> **Records shown**:
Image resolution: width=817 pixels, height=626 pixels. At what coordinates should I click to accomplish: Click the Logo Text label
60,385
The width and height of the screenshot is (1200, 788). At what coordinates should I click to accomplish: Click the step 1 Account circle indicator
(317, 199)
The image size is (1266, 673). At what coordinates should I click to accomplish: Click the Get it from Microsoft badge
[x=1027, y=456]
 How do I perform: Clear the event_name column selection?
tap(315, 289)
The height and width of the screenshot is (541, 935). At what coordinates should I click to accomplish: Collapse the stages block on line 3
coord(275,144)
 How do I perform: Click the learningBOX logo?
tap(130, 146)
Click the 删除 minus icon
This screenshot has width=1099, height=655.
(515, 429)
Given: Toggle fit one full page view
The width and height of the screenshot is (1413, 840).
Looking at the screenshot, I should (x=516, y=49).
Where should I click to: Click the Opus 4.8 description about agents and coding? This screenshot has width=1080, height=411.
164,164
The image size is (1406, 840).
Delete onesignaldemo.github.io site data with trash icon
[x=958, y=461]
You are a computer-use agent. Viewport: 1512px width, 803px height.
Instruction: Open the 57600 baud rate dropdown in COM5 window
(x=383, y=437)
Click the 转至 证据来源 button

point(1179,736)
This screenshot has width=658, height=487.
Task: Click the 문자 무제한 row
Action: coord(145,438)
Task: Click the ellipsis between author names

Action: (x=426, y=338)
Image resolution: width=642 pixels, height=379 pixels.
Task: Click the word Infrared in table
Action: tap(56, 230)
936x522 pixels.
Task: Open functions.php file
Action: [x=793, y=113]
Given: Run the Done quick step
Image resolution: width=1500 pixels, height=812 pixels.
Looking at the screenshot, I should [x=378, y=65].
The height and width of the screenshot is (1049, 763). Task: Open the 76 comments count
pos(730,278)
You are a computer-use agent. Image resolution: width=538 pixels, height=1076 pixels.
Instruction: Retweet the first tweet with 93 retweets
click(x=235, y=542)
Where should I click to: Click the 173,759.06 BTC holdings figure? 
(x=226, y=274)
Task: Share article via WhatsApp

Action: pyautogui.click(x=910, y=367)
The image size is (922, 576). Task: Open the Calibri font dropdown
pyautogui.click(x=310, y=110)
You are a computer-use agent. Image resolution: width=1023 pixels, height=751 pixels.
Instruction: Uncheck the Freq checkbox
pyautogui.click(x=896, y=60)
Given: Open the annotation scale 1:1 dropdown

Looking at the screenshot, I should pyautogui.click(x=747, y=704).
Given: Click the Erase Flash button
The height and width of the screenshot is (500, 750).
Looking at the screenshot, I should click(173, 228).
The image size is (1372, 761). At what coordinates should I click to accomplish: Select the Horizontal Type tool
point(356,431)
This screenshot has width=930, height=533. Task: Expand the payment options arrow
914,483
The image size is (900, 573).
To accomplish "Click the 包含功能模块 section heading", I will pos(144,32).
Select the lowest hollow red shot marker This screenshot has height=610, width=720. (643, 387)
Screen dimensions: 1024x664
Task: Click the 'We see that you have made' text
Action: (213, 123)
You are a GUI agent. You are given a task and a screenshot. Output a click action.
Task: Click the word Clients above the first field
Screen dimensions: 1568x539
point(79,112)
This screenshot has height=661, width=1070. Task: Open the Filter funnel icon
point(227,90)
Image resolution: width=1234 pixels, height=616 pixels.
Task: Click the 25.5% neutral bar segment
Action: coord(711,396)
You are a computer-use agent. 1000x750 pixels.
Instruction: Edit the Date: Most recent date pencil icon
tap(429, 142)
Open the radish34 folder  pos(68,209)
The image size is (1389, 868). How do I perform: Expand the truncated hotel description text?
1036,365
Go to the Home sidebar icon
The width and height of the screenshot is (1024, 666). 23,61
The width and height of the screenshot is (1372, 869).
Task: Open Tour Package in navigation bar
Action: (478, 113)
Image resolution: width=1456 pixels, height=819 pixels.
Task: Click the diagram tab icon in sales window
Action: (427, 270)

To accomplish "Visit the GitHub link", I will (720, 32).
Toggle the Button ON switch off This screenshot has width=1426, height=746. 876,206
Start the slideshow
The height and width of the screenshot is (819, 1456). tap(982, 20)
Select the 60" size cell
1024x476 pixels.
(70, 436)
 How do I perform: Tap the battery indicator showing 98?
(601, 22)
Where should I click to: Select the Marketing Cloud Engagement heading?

> **What the exercise asks**:
Give the count of lines that hold the word "will" in the listing above, with no other text.

> **Response area**:
2